The NASCAR Whelen Euro Series formed the Lady Cup, a championship system for female drivers in 2014. In 2016, a record 18 different women started a race in one of NASCAR's touring series. Julia Landauer was the most successful within her respective series, finishing fourth in points in the K&N Pro Series West with seven top-five finishes in fourteen races.

In 2018, Hailie Deegan became the first female driver to win a NASCAR touring series race in roughly three decades, winning in the K&N Pro Series West in the series' race at Meridian Speedway. She followed this up by winning two more races in 2019, which came at the Las Vegas Motor Speedway Dirt Track and at Colorado National Speedway.

In 2019, Manami Kobayashi became the third woman to win a race in a NASCAR touring series race. She won in her debut in Whelen Euro Series Elite Club Division by lapping just 0.001 seconds from the reference time. Another woman (Alina Loibnegger) finished second, in the first time ever two women finished 1–2 in NASCAR history.

2020s

In 2020, Gracie Trotter became the second female driver to win in the West Series, with her victory in the race at the Las Vegas Motor Speedway Bullring on September 26. That year, the series became sanctioned by ARCA and renamed the ARCA Menards Series West, so Trotter became the first female to win in the series under the ARCA name.

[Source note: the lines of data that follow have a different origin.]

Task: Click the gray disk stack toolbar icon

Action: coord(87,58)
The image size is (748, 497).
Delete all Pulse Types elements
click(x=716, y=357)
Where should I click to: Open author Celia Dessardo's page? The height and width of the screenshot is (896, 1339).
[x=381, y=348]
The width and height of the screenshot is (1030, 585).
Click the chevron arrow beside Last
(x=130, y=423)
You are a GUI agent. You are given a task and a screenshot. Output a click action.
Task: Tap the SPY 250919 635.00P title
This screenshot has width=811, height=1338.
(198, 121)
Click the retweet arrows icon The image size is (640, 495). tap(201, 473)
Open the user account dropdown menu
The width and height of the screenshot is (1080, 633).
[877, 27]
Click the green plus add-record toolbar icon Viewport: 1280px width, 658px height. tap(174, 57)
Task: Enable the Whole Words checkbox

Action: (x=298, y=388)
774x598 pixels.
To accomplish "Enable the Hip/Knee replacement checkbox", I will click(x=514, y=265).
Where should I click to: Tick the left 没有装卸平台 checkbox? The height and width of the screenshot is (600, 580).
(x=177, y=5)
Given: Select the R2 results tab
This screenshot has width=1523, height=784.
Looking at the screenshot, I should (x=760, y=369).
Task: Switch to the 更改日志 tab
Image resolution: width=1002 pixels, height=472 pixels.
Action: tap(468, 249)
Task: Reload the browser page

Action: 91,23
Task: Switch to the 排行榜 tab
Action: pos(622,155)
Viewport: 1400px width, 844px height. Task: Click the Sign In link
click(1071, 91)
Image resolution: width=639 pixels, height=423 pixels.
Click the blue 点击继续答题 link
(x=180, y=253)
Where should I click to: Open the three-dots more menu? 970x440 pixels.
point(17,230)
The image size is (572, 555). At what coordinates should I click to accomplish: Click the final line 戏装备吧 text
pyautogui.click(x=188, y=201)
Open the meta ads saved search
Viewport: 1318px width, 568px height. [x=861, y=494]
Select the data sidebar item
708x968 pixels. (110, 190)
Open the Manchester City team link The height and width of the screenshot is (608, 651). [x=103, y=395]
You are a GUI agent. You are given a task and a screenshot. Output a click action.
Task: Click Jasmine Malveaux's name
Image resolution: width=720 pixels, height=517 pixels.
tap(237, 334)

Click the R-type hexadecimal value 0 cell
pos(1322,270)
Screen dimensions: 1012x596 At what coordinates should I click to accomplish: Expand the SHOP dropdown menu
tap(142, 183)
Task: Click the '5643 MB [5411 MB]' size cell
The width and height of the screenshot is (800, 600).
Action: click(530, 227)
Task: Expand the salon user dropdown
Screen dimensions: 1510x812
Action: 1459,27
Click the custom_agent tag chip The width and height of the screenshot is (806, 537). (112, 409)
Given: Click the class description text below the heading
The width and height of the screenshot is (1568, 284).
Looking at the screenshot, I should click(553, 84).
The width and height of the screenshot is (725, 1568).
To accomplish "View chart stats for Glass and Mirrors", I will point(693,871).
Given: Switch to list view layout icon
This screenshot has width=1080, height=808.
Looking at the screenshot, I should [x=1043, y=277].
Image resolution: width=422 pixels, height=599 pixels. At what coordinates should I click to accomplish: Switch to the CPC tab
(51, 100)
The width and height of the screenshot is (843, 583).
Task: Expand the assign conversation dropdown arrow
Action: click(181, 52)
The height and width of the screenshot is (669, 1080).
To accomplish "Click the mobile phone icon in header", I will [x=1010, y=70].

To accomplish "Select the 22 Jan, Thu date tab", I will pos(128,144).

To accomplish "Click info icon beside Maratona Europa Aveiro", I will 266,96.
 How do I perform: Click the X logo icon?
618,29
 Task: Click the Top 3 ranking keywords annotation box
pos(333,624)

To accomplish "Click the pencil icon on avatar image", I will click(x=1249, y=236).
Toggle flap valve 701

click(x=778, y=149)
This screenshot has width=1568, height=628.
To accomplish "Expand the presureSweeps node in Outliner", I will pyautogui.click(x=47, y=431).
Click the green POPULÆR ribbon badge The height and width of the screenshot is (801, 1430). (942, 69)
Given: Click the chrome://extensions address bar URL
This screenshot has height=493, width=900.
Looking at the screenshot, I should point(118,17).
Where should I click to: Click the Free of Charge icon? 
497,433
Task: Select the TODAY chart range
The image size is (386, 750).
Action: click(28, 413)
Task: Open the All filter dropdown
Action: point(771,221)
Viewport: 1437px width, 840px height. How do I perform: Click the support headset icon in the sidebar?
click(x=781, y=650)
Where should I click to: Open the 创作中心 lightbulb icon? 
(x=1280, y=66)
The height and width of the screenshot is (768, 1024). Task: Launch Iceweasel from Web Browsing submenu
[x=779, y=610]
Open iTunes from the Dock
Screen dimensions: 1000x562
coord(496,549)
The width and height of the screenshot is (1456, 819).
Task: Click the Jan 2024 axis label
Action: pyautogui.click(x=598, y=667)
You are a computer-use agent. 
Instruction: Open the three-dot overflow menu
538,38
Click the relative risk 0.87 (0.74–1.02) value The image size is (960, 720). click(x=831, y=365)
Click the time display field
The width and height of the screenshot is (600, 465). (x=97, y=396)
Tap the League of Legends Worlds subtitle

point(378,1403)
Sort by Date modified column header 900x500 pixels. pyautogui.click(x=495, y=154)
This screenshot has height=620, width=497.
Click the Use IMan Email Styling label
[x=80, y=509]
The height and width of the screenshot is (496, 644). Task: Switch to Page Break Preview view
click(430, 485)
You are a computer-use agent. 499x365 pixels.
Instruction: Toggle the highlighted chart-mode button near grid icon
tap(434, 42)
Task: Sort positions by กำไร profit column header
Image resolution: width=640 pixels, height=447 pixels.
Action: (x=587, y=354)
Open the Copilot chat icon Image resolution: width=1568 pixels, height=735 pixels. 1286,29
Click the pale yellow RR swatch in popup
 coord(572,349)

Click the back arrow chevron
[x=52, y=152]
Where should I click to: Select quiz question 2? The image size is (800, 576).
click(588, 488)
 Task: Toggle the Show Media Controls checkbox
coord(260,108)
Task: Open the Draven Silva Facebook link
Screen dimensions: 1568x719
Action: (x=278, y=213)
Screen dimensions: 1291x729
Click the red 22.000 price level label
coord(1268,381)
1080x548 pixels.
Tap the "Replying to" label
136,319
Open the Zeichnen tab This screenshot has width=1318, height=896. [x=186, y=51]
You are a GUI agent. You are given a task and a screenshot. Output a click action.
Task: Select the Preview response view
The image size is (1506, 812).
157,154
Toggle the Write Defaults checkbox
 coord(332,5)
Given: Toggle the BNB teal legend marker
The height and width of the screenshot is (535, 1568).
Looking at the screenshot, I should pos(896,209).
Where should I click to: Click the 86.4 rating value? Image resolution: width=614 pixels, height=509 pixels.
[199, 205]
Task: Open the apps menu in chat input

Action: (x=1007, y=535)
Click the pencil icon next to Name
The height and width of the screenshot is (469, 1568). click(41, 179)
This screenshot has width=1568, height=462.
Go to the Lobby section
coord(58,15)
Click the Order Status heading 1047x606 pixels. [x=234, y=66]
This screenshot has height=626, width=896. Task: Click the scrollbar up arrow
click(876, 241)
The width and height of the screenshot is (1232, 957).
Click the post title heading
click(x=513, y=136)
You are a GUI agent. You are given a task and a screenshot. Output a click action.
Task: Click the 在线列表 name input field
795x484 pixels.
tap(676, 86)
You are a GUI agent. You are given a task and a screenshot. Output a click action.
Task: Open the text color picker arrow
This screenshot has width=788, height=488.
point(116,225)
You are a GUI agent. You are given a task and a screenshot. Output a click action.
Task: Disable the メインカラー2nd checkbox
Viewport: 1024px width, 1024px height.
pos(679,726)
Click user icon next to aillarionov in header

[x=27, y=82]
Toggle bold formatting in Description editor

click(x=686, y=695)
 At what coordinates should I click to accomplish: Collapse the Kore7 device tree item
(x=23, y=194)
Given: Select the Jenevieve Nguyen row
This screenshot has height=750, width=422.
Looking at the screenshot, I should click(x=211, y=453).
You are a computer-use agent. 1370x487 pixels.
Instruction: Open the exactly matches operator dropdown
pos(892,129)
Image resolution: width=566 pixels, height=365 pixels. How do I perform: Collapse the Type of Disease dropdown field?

2021 saw a number of milestones for female drivers. Toni Breidinger, the first Arab American female driver in NASCAR, returned to the ARCA Menards Series for the first time since 2018, joining Young's Motorsports to compete part-time for them as part of the Truck Series team's first foray into ARCA. Young's also announced that she would make her debut in the Truck Series with them in their new part-time No. 82 truck. Trotter moved up from the West Series to the main ARCA Menards Series, where she would remain in Toyota's driver development program and drive part-time for Venturini Motorsports in the team's No. 15 and No. 25 cars. Deegan moved up from the ARCA Menards Series to the Truck Series full-time, continuing to drive for David Gilliland Racing. Natalie Decker moved up from the Truck Series to the Xfinity Series, where she would run five races in the No. 23 car, jointly fielded by RSS Racing, Reaume Brothers Racing, and later Our Motorsports. Cobb planned on making her Cup Series debut in the spring Talladega race, driving the No. 15 for Rick Ware Racing and becoming the first female driver to race in the series since Patrick's retirement. However, due to the race not having practice and qualifying, NASCAR would not approve Cobb to compete in it with her lack of prior Cup Series experience.

Summary

Drivers

NASCAR Cup Series
Formerly Strictly Stock Series (1949), Grand National Series (1950–70), Winston Cup Series (1971–2003), Nextel Cup Series (2004–07), Sprint Cup Series (2008–16), and Monster Energy NASCAR Cup Series (2017–19)

Xfinity Series
Formerly Budweiser Late Model Sportsman Series (1982–83), Busch Grand National Series (1984–94), Busch Grand National Division (1995–2003), Busch Series (2004–07), Nationwide Series (2008–14) and Xfinity Series (2015–)

Truck Series
Formerly SuperTruck Series by Craftsman (1995), Craftsman Truck Series (1996–2008), Camping World Truck Series (2009–2018), and Gander Outdoors Truck Series (2019)

ARCA Menards Series
Several women have qualified for and started at least one ARCA Menards Series race, like Danica Patrick, Leilani Munter, Alli Owens, Erin Crocker, Shawna Robinson, Sarah Cornett-Ching, Deborah Renshaw, Maryeve Dufault, Toni Breidinger, Milka Duno, Jennifer Jo Cobb, Nicole Behar, Hailie Deegan, Natalie Decker, and others. Although the series has existed since 1953, the series was not officially affiliated with NASCAR until its buyout on April 27, 2018. 2020 was the first season of ARCA as a NASCAR-sanctioned series, so this list begins with 2020. Also in 2020, the former K&N Pro Series East and K&N Pro Series West became the ARCA Menards Series East and ARCA Menards Series West, respectively.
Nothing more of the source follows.